Tempels, olifanten en aardbeien

Chiang Mai deel 2

Dag 12 - dag 15 (15/01 - 18/01): op ontdekking in Chiang Mai en omstreken



Wij en steden: het blijft een dubbel gevoel.  Chiang Mai is een toffe stad en ik kan me inbeelden dat je hier kan wonen.  Je hebt en vindt hier werkelijk alles wat je wil of nodig zou hebben.  Een shoppingparadijs, heerlijk eten, leuke bars, cultuur, natuur, ...  Anderzijds, al reizend met onze twee kleine pagadders merken we dat we snakken naar rust en groen en ruimte en minder stad vooral.  Dit nemen we dus mee in onze verdere reisplanning en we zullen het bezoek aan steden beperken en eventueel zelfs vermijden.

Night Market
Chiang Mai
Maar dit gezegd zijnde hebben we er wel een leuke tijd opzitten hier in Chiang Mai.  We hebben hier bijvoorbeeld ontzettend lekker gegeten.  Red curry is toch mijn favoriet en ik kan elke dag beter tegen de pikantheid.  Mocht je ooit in Chiang Mai zijn, dan kunnen we je het restaurant Lemongrass aanraden.  Een toppertje!  En als je je even thuis wil voelen, loop dan eens de Mellowmango binnen, de bar van Michel zijn neef Yves en zijn vriend God, waar je Belgische pintjes kan drinken en stoofvlees met frietjes kan eten.

Een lekker wijntje in de Mellowmango

De nightmarkets of Saturday walking street zijn een waar shoppingparadijs vol leuke souvenirtjes en interessante foodstands (krokodil iemand? of een hot sperm cocktail?).  Fijn voor de kleintjes is dat je ook even gewoon helemaal vertrouwd kan gaan met lekkere frietjes of pannenkoeken met nutella of een heerlijk aardbeienijsje.  Niet dat we te klagen hebben over de kindjes en hun eten: Eli is van "bah, rijst" geëvolueerd naar "rijst in ruil voor een ijsje" overgegaan tot "Mag ik nog wat rijst, mama?".

Red curry met Chang bier: altijd een winner.

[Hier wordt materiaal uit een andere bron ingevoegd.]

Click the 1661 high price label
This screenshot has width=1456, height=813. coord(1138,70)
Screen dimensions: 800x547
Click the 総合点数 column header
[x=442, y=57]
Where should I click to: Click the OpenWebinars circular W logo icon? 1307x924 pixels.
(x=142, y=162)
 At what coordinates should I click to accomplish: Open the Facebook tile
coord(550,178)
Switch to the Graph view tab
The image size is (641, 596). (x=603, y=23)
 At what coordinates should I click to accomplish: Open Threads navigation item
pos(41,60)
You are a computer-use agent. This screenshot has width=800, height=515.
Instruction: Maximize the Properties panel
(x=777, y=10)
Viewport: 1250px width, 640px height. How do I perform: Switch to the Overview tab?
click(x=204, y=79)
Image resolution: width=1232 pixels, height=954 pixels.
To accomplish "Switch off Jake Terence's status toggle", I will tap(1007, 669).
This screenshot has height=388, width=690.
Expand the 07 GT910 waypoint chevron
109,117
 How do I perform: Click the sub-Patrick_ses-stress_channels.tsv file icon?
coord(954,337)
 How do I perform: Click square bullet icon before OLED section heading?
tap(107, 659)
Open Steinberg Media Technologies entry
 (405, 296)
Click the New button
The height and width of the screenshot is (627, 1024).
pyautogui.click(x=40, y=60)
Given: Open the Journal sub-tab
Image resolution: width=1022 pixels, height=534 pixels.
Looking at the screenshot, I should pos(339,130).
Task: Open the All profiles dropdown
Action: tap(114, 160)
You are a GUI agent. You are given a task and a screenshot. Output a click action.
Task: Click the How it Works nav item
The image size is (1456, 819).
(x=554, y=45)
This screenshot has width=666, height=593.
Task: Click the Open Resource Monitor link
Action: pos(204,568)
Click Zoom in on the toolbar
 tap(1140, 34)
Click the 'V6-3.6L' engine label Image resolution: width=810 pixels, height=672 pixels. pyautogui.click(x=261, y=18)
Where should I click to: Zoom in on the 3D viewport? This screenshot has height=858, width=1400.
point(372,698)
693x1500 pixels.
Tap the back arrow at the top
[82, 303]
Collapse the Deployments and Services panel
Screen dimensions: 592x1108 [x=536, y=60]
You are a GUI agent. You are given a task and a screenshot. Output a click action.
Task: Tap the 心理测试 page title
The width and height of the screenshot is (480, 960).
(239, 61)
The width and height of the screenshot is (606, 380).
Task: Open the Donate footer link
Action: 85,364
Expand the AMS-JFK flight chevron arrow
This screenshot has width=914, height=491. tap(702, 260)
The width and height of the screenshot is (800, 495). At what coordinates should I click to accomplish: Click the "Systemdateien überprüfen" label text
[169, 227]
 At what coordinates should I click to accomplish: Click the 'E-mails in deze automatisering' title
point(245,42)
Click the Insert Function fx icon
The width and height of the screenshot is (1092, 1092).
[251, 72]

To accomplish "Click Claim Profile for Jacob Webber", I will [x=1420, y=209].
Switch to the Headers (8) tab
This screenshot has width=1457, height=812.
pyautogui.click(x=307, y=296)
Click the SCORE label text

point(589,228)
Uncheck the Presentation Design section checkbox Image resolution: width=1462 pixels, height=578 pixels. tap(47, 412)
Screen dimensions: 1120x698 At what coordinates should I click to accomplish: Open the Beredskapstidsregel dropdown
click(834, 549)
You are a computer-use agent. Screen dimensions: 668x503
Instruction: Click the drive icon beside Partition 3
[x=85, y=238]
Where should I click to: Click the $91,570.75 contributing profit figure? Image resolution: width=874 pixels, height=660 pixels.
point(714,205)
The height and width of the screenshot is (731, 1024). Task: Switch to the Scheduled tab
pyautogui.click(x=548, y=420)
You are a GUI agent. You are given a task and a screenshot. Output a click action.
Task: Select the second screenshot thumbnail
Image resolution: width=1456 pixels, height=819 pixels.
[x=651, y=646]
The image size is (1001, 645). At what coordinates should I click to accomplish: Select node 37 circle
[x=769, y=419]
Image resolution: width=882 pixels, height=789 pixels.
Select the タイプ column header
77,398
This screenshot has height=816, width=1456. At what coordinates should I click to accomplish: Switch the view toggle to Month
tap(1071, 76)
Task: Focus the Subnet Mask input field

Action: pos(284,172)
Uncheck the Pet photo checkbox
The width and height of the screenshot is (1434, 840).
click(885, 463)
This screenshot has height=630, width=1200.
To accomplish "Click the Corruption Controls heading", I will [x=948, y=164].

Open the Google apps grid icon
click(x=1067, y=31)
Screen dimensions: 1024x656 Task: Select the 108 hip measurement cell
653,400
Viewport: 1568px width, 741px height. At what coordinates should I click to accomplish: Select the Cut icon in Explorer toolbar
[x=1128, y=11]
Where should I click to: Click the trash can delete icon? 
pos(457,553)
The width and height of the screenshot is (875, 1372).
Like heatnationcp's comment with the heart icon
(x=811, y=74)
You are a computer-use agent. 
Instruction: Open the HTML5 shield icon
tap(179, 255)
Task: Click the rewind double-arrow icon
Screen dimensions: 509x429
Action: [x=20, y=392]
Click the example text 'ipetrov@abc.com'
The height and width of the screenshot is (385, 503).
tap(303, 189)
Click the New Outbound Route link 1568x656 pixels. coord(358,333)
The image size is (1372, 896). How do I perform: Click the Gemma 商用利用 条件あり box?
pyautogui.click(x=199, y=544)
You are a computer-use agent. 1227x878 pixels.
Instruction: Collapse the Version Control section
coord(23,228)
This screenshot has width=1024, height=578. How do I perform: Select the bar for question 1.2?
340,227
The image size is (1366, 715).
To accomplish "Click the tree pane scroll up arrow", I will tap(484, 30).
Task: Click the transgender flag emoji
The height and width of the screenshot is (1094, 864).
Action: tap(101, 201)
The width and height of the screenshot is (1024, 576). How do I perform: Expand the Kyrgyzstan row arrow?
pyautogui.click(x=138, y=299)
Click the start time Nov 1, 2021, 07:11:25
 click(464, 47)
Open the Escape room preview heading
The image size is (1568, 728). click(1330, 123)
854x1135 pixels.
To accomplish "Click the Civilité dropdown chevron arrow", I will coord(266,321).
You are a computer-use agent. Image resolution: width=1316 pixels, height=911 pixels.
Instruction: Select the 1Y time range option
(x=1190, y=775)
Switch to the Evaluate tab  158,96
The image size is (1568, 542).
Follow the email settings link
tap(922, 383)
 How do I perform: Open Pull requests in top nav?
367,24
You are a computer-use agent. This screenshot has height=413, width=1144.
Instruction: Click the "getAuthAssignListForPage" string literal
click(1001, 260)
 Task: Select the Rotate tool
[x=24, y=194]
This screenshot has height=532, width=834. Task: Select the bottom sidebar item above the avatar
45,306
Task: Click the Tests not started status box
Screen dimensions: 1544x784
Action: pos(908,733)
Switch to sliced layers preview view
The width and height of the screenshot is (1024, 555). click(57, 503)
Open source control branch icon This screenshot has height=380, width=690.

Night market.  Eli al helemaal in de stijl van een hippie backpacker.

En nu we toch aan het stoefen zijn met onze kinderen: ze doen dat hier echt goed.  Sanna uiteraard met haar ziekenhuisbezoek.  Maar ook gewoon het vele reizen,  het stappen, de lange busritten, de ontzettend vele indrukken, de nieuwe bedjes elke keer opnieuw: geen gezeur, geen geklaag.  Ze gaan mee in alles en ze genieten er zelfs van.
We hadden hun rugzakjes gevuld met wat speelgoed, kleine dingen zoals playmobil, autootjes, een barbie, ...  Ze hebben hier nog met niets gespeeld.  Ze spelen met wat ze vinden: een takje, een blaadje, een fles, een rietje, ...  Nu hebben ze een plastic fles omgebouwd tot pop en zorgen ze daar voor als voor een echte baby.  Heerlijk om te zien.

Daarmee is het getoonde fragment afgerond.